▶ _About this exercise_
From the line below that contains "The image size is (1280, 720)." to the line that contains "Click the Street View pegman icon", repeat every line exactly, both ends included, and nothing else.

▶ _Records provided_

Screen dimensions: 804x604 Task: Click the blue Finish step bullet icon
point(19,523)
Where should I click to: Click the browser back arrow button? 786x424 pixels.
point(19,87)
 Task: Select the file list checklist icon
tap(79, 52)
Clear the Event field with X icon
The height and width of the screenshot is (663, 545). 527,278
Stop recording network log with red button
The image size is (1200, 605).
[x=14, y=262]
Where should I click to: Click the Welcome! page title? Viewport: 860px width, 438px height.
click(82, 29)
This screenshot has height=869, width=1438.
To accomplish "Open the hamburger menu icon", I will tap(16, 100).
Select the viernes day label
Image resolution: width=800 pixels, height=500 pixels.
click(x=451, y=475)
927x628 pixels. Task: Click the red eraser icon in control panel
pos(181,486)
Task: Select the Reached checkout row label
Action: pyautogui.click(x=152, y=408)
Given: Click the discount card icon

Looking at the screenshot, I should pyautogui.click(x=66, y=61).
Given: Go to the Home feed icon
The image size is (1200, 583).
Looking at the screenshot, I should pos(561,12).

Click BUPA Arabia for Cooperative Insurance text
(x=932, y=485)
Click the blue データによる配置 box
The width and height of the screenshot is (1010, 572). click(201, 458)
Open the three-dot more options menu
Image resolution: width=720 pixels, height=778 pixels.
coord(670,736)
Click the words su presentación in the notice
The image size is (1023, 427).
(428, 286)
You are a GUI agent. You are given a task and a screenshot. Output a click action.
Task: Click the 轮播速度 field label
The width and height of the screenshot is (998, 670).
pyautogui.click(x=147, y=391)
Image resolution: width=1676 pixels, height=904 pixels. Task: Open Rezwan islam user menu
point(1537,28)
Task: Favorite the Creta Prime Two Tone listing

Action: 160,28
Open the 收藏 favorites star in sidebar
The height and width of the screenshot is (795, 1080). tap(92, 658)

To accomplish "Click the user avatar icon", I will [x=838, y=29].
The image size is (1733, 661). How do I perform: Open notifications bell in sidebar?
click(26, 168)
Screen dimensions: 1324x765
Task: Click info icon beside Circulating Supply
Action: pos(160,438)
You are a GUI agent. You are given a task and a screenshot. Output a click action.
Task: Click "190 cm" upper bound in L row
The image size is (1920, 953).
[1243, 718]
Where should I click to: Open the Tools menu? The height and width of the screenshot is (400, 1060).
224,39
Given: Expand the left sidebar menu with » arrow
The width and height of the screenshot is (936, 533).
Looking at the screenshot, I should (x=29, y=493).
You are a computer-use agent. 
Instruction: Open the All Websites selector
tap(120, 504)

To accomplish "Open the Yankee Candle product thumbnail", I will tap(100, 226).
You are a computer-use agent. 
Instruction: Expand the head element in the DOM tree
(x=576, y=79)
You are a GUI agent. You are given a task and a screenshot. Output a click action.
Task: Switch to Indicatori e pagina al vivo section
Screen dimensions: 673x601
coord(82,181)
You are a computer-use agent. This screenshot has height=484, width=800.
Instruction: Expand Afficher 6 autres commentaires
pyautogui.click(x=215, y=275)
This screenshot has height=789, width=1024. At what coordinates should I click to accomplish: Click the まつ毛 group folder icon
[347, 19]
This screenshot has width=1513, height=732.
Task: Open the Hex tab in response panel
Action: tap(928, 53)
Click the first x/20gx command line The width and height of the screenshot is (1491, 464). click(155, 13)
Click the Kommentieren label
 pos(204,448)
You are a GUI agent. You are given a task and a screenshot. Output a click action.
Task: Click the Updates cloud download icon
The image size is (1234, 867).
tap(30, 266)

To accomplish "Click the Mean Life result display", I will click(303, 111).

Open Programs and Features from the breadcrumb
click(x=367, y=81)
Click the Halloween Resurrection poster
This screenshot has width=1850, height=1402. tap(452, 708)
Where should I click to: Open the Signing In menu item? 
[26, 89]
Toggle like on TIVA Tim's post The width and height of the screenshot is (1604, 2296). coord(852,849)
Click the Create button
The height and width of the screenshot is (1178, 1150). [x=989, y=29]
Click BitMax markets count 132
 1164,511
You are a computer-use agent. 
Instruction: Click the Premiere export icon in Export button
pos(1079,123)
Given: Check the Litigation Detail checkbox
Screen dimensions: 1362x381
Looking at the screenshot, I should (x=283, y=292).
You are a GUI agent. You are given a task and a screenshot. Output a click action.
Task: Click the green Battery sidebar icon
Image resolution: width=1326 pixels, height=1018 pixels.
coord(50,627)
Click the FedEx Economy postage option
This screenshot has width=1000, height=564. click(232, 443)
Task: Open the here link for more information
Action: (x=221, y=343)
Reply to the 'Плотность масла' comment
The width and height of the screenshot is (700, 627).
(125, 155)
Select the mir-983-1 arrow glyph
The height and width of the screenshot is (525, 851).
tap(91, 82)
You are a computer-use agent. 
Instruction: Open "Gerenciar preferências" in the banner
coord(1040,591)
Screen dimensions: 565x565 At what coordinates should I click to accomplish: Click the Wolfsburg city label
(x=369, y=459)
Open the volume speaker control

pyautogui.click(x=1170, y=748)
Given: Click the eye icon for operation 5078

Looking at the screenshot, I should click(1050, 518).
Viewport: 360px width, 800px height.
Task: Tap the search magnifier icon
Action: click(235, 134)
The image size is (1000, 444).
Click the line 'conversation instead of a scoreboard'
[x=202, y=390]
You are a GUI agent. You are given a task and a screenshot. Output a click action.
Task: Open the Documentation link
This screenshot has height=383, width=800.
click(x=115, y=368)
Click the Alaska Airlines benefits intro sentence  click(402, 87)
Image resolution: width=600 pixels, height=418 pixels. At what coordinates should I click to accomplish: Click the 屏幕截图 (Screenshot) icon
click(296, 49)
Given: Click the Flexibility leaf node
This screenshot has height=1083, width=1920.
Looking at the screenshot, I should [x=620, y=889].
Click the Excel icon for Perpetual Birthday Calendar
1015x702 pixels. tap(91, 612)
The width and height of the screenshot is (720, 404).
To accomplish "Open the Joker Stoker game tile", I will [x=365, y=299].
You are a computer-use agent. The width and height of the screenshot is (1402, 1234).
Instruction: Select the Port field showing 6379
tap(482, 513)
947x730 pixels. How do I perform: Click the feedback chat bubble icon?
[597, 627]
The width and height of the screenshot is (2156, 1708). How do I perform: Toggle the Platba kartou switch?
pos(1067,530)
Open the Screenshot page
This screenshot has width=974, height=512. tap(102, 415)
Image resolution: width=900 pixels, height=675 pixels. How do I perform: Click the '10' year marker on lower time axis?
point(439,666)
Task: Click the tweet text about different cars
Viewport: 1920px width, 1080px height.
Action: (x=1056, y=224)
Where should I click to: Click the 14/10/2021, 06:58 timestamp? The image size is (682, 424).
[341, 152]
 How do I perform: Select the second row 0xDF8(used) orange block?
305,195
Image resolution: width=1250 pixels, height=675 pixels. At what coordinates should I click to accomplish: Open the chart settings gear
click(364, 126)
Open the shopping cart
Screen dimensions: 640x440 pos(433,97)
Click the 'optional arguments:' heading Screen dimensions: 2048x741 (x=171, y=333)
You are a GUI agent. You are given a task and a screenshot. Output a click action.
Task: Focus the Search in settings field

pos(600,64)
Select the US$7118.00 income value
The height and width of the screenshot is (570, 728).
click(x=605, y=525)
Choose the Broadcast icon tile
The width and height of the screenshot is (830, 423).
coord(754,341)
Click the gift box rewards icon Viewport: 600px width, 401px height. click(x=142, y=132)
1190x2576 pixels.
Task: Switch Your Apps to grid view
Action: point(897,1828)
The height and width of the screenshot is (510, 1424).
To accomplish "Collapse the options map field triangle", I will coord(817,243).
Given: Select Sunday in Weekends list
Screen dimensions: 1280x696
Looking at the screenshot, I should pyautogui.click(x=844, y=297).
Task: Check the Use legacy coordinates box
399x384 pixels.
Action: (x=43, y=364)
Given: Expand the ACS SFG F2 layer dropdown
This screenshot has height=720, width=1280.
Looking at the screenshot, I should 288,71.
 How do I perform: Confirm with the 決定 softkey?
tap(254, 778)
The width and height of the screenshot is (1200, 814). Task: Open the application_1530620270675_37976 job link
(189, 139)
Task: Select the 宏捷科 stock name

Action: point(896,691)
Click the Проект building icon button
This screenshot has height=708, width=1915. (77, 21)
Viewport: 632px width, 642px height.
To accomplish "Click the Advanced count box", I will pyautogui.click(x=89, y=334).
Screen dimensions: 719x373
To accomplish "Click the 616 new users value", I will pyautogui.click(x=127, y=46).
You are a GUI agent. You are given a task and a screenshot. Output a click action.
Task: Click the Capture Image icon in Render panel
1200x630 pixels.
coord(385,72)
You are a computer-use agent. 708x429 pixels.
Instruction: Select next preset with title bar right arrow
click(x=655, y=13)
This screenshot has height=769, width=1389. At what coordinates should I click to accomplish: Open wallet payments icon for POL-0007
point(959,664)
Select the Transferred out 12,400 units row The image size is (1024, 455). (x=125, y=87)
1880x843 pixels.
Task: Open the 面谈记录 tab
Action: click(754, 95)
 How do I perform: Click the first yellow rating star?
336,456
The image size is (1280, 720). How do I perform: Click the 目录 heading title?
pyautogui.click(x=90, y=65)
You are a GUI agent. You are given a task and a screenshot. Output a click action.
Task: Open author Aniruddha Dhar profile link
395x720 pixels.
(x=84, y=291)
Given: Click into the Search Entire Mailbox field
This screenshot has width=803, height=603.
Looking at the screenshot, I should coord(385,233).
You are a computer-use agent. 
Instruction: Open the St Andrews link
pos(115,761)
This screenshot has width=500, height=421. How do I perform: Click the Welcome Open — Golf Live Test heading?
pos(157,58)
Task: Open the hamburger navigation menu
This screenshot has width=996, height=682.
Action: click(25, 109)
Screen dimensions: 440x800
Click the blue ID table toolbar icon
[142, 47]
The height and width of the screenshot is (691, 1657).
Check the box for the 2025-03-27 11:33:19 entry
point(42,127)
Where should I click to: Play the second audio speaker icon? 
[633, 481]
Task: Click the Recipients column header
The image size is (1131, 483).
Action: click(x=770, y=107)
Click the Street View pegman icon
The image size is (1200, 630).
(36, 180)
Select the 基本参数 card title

▶ _Exercise answer_
The image size is (1280, 720). How do I perform: Click the 目录 heading title?
pyautogui.click(x=90, y=65)
You are a GUI agent. You are given a task and a screenshot. Output a click action.
Task: Open author Aniruddha Dhar profile link
395x720 pixels.
(x=84, y=291)
Given: Click into the Search Entire Mailbox field
This screenshot has width=803, height=603.
Looking at the screenshot, I should coord(385,233).
You are a computer-use agent. 
Instruction: Open the St Andrews link
pos(115,761)
This screenshot has width=500, height=421. How do I perform: Click the Welcome Open — Golf Live Test heading?
pos(157,58)
Task: Open the hamburger navigation menu
This screenshot has width=996, height=682.
Action: click(25, 109)
Screen dimensions: 440x800
Click the blue ID table toolbar icon
[142, 47]
The height and width of the screenshot is (691, 1657).
Check the box for the 2025-03-27 11:33:19 entry
point(42,127)
Where should I click to: Play the second audio speaker icon? 
[633, 481]
Task: Click the Recipients column header
The image size is (1131, 483).
Action: click(x=770, y=107)
Click the Street View pegman icon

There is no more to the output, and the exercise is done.